Stored dataset items:
*** Block opens ***
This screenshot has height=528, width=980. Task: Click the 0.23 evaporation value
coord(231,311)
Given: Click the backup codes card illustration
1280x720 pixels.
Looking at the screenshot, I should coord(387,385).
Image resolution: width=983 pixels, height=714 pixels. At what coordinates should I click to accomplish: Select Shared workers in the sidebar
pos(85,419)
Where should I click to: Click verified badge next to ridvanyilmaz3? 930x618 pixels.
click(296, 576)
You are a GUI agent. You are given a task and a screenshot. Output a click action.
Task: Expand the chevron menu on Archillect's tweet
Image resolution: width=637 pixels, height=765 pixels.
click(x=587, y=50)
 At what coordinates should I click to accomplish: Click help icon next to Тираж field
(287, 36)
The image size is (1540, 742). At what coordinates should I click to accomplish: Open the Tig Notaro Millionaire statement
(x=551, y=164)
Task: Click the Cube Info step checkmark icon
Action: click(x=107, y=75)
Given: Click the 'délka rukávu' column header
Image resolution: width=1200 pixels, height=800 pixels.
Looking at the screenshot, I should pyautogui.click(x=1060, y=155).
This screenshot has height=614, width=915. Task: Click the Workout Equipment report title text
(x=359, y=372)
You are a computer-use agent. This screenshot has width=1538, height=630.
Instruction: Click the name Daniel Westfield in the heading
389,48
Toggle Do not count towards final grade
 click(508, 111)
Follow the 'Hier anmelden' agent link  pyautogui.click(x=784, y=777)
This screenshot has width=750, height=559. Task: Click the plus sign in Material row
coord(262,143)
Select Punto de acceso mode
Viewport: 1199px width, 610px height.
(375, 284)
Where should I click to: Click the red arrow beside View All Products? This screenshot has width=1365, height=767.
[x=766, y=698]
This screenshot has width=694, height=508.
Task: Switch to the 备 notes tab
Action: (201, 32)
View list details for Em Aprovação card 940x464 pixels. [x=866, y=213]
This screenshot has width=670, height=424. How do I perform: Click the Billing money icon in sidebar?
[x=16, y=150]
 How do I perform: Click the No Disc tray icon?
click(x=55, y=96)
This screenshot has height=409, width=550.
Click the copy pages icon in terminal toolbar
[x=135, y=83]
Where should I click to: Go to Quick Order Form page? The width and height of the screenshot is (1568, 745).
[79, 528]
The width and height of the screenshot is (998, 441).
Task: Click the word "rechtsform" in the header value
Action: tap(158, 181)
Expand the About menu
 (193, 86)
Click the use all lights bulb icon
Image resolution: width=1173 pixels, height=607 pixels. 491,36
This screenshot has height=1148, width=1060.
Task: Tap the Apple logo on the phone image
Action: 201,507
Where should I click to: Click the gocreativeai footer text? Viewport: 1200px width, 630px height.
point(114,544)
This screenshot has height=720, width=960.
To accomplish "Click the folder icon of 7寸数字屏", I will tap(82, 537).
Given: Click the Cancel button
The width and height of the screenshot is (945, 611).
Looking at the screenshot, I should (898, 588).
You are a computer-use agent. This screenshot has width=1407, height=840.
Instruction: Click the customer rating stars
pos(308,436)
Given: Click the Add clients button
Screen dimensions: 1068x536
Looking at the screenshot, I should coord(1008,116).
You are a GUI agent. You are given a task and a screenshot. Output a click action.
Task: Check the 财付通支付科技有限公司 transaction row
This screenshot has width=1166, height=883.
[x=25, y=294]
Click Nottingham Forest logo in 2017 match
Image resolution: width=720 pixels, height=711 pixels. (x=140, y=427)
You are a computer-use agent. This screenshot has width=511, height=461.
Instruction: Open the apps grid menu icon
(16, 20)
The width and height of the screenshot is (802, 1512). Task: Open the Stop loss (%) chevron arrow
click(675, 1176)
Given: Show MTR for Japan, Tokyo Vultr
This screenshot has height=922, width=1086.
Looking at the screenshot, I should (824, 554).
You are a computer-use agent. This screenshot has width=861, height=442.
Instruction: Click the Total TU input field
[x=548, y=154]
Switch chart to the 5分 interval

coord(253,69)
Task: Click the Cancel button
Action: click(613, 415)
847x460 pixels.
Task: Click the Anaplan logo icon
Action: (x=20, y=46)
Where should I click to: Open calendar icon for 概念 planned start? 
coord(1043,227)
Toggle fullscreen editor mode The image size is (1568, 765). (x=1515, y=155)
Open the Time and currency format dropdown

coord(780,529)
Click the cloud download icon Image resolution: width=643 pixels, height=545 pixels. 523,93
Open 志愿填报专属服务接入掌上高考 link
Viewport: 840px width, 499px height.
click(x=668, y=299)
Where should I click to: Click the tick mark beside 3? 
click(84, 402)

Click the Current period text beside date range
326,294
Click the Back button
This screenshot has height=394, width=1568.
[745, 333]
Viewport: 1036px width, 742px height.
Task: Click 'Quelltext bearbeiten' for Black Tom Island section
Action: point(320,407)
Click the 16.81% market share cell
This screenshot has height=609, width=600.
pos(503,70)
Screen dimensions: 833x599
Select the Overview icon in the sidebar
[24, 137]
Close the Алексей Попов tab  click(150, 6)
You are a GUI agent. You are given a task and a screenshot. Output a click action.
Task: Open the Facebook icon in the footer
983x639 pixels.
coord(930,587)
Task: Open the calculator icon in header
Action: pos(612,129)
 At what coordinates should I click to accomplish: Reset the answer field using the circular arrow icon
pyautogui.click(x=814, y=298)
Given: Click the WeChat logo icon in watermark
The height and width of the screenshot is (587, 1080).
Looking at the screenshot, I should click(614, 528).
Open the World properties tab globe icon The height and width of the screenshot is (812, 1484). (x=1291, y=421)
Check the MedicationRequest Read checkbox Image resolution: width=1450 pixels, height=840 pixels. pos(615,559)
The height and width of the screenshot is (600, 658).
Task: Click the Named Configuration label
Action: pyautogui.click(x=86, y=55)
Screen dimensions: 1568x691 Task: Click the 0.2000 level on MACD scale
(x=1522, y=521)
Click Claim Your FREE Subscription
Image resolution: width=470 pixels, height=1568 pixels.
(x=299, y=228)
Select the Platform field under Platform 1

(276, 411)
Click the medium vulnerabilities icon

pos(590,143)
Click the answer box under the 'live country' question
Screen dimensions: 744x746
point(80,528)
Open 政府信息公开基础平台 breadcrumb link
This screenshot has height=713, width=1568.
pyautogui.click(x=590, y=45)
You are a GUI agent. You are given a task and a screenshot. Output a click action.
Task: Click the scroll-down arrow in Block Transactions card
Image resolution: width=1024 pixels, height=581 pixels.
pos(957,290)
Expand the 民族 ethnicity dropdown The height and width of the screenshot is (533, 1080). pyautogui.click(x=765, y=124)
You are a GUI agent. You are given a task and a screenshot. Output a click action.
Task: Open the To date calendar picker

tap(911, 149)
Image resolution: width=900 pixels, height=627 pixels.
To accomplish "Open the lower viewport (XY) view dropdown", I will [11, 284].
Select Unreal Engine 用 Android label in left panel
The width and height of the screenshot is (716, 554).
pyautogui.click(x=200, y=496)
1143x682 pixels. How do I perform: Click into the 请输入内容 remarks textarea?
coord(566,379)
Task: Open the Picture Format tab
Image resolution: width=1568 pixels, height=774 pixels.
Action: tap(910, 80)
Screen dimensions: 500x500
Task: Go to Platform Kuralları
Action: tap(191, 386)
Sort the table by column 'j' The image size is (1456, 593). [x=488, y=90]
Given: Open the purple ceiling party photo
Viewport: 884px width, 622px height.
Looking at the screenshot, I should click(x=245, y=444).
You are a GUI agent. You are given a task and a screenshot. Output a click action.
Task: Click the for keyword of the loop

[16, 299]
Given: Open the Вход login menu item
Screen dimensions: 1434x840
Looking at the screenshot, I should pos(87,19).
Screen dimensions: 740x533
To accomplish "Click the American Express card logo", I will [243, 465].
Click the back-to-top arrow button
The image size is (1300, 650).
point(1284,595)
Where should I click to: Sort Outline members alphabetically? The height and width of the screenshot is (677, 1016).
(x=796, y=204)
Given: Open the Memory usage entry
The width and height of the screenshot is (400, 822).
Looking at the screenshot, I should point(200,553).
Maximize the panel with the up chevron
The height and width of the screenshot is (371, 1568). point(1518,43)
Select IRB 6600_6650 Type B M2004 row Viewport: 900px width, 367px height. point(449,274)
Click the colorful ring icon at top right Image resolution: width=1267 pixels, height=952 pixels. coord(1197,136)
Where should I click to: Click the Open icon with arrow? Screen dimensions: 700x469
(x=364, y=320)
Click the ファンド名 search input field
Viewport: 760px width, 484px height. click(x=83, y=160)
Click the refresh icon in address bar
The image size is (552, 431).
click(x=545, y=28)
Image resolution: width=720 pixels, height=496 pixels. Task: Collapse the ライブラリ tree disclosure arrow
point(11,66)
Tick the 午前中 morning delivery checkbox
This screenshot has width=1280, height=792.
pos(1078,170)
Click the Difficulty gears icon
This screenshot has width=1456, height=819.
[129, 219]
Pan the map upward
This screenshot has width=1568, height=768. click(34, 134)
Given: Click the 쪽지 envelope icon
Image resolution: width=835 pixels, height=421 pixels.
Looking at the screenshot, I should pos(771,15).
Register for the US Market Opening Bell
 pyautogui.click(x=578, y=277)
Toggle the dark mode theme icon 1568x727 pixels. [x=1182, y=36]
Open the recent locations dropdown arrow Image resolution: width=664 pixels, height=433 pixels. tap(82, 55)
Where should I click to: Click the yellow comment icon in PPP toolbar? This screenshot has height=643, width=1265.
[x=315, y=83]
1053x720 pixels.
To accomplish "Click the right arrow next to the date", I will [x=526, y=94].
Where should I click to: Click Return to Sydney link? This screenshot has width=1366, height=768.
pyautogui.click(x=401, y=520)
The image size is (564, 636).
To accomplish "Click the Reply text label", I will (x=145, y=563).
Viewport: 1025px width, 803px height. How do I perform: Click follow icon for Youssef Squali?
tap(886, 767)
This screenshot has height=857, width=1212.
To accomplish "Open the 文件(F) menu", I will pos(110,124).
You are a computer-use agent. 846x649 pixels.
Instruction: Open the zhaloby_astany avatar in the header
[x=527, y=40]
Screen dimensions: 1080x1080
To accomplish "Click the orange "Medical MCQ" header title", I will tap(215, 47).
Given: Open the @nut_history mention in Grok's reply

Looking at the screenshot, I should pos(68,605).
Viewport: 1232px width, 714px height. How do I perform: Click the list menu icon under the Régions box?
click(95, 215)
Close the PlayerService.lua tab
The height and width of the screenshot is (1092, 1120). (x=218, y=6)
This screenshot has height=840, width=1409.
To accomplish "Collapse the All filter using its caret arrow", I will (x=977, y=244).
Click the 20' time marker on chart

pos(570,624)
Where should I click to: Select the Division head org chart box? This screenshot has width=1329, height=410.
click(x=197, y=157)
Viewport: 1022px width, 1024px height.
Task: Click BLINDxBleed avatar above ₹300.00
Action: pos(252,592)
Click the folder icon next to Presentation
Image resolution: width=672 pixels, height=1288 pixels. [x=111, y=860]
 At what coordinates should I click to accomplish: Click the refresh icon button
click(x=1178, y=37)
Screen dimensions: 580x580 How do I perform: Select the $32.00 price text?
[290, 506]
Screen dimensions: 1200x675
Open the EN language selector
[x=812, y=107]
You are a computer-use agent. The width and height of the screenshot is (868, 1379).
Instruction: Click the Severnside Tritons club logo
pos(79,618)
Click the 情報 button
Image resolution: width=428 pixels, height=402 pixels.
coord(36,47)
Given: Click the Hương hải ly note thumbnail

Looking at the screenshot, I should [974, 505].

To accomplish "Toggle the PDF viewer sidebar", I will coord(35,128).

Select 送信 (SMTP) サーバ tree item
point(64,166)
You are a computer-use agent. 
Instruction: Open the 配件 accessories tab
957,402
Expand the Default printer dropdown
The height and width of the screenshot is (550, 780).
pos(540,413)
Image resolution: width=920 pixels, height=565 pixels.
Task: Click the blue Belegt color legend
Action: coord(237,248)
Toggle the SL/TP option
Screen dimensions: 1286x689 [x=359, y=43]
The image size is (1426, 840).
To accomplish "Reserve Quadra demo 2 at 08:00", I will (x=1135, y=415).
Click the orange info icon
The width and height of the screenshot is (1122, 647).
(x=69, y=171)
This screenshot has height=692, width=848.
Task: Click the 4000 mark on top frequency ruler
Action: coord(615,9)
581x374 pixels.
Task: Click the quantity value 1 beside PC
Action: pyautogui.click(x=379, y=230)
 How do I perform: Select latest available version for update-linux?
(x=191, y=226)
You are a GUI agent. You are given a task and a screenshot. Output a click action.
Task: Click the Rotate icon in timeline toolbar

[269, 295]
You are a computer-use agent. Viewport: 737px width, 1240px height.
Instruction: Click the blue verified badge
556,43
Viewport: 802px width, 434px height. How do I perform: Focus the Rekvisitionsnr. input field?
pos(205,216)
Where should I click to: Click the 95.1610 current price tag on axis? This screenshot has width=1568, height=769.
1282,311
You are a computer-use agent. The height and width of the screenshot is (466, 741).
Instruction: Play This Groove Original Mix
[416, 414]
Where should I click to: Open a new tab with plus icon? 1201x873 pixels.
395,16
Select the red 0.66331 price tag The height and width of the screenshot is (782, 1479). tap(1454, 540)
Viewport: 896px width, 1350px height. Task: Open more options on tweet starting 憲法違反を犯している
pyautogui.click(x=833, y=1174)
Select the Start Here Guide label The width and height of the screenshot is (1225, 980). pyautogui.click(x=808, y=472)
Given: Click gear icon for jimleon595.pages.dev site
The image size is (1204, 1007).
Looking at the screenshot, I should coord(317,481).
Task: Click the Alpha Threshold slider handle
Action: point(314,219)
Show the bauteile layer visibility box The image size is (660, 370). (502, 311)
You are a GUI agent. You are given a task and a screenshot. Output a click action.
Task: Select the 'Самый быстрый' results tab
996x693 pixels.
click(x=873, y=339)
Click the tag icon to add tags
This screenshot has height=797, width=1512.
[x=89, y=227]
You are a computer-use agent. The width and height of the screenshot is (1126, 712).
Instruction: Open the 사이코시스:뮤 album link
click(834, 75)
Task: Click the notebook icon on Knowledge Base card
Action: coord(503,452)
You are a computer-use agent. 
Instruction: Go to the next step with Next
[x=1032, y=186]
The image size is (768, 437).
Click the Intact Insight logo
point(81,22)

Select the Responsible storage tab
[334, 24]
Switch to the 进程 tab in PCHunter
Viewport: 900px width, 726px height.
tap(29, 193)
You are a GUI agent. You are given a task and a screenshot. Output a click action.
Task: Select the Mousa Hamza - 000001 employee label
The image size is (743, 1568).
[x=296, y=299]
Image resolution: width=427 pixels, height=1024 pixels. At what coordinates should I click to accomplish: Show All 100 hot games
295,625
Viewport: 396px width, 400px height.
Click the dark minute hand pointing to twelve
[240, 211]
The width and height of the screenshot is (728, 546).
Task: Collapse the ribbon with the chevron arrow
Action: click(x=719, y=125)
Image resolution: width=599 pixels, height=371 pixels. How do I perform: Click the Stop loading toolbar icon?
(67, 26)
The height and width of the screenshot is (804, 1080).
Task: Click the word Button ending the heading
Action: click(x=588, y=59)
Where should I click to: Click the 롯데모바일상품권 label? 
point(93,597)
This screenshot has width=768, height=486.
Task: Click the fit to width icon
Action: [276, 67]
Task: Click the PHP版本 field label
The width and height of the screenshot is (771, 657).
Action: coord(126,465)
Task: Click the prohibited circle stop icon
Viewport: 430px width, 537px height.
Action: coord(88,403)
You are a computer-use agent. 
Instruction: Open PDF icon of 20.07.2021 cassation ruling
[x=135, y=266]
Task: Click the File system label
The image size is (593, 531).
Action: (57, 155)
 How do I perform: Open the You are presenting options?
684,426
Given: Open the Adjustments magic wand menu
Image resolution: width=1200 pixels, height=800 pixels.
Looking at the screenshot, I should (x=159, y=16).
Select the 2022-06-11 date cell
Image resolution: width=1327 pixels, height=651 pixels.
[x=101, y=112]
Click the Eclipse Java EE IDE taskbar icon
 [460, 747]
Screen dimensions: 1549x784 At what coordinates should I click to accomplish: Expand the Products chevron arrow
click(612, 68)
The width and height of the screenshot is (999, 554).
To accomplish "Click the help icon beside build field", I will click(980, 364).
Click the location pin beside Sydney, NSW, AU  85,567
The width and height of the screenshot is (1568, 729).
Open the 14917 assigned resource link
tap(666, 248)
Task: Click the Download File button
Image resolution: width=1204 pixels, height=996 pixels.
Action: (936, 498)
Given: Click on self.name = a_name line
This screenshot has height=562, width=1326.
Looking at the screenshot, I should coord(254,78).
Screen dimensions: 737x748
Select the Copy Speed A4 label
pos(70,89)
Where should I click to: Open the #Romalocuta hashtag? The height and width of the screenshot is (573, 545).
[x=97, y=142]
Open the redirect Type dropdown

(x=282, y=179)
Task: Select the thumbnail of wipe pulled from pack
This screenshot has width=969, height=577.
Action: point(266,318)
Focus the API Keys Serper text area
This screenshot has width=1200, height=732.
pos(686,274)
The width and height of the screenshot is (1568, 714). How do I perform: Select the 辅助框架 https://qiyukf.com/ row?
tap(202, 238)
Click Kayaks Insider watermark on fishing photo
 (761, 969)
*** Block closes ***
Exercise details: Return exactly what appears above, from the first line of the entries to the line with "has width=1538, height=630.", inclusive.

Solution:
This screenshot has height=528, width=980. Task: Click the 0.23 evaporation value
coord(231,311)
Given: Click the backup codes card illustration
1280x720 pixels.
Looking at the screenshot, I should coord(387,385).
Image resolution: width=983 pixels, height=714 pixels. At what coordinates should I click to accomplish: Select Shared workers in the sidebar
pos(85,419)
Where should I click to: Click verified badge next to ridvanyilmaz3? 930x618 pixels.
click(296, 576)
You are a GUI agent. You are given a task and a screenshot. Output a click action.
Task: Expand the chevron menu on Archillect's tweet
Image resolution: width=637 pixels, height=765 pixels.
click(x=587, y=50)
 At what coordinates should I click to accomplish: Click help icon next to Тираж field
(287, 36)
The image size is (1540, 742). At what coordinates should I click to accomplish: Open the Tig Notaro Millionaire statement
(x=551, y=164)
Task: Click the Cube Info step checkmark icon
Action: click(x=107, y=75)
Given: Click the 'délka rukávu' column header
Image resolution: width=1200 pixels, height=800 pixels.
Looking at the screenshot, I should pyautogui.click(x=1060, y=155).
This screenshot has height=614, width=915. Task: Click the Workout Equipment report title text
(x=359, y=372)
You are a computer-use agent. This screenshot has width=1538, height=630.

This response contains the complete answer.